## Problem description
From the line containing "Instruction: Toggle the Select All checkbox" to the very last line of the data below, transcribe everything exactly and nothing more.

## Data excerpts

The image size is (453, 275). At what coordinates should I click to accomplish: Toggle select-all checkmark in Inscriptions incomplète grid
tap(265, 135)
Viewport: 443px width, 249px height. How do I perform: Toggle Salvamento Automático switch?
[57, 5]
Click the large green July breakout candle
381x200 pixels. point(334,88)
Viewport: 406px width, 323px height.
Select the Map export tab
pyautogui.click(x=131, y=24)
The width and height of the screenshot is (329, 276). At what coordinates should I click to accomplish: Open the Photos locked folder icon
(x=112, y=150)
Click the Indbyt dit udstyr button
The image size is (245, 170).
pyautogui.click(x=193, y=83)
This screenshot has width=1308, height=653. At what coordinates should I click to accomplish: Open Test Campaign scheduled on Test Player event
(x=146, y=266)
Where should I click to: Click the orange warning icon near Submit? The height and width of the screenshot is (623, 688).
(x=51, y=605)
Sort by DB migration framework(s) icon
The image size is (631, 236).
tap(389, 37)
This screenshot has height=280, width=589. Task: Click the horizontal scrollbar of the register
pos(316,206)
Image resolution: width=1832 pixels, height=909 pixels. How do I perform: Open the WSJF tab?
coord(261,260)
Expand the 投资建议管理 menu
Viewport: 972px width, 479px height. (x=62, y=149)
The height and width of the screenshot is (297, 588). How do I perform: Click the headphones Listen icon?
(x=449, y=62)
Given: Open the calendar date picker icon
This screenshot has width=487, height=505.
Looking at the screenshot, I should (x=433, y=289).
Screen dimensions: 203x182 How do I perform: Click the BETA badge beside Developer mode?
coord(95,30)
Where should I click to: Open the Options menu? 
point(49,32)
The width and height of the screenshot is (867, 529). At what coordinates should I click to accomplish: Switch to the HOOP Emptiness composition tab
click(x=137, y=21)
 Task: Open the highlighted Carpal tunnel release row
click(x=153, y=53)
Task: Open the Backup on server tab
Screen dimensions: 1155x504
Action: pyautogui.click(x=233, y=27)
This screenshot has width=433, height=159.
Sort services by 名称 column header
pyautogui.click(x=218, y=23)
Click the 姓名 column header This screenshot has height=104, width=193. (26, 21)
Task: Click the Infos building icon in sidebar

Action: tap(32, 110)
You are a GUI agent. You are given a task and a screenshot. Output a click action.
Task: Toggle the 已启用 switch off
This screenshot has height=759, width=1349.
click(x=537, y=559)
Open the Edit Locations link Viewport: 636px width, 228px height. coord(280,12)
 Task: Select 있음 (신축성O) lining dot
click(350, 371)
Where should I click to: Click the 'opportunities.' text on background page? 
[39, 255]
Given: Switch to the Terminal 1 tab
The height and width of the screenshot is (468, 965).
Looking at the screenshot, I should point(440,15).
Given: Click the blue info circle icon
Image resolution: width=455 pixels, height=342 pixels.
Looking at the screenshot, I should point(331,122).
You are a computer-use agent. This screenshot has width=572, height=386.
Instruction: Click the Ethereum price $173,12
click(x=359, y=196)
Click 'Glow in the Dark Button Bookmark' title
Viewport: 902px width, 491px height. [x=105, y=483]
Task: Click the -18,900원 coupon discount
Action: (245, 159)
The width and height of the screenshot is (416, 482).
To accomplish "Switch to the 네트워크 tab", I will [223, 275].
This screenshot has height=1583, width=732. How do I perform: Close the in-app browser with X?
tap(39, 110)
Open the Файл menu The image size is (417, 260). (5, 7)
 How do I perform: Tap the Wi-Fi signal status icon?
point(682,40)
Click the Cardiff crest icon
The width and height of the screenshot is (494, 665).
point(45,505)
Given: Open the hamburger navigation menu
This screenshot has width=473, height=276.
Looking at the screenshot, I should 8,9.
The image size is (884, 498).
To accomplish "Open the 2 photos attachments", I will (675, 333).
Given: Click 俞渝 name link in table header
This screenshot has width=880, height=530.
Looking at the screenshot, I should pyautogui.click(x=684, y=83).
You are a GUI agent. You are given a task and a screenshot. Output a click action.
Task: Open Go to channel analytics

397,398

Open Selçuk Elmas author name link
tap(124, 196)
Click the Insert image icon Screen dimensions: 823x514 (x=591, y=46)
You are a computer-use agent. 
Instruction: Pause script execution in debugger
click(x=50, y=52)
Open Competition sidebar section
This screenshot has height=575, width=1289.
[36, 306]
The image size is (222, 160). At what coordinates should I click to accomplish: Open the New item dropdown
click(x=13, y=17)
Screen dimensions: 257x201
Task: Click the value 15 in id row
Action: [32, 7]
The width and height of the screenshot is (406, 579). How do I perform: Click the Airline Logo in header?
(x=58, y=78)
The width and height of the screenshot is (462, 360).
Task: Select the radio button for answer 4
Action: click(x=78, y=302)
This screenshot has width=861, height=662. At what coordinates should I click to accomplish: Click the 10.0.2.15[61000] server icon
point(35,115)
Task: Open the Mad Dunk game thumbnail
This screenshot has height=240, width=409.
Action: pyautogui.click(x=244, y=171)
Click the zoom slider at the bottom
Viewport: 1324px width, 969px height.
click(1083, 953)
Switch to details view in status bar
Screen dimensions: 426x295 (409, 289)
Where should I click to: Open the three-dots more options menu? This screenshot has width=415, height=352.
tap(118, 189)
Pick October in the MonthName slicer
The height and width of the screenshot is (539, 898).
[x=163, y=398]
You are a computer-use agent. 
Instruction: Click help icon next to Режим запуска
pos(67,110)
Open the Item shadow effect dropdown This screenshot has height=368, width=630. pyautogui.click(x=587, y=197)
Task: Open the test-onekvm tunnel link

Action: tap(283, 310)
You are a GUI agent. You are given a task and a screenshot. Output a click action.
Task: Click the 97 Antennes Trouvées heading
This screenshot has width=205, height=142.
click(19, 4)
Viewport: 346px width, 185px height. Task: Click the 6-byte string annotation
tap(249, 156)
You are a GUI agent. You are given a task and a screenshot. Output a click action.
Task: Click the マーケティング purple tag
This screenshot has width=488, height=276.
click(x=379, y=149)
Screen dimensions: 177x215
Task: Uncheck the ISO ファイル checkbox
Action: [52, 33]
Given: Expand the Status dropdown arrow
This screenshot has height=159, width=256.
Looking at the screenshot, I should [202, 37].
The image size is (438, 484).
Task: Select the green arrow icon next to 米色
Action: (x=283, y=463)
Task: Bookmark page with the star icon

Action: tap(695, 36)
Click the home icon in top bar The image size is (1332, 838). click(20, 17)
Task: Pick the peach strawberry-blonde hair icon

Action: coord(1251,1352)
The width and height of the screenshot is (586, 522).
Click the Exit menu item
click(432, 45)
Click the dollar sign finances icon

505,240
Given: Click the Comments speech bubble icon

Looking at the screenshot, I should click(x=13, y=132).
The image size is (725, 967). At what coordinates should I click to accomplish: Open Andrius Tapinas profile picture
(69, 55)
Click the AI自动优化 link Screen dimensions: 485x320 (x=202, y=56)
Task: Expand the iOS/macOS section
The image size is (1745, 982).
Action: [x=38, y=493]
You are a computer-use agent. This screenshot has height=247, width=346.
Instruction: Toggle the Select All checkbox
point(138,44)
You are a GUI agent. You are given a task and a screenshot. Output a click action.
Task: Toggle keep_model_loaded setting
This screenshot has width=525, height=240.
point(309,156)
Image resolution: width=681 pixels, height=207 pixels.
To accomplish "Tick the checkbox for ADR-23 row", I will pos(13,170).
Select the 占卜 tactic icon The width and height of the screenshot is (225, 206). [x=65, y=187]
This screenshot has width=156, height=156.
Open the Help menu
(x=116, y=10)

## Response box
Instruction: Toggle the Select All checkbox
point(138,44)
You are a GUI agent. You are given a task and a screenshot. Output a click action.
Task: Toggle keep_model_loaded setting
This screenshot has width=525, height=240.
point(309,156)
Image resolution: width=681 pixels, height=207 pixels.
To accomplish "Tick the checkbox for ADR-23 row", I will pos(13,170).
Select the 占卜 tactic icon The width and height of the screenshot is (225, 206). [x=65, y=187]
This screenshot has width=156, height=156.
Open the Help menu
(x=116, y=10)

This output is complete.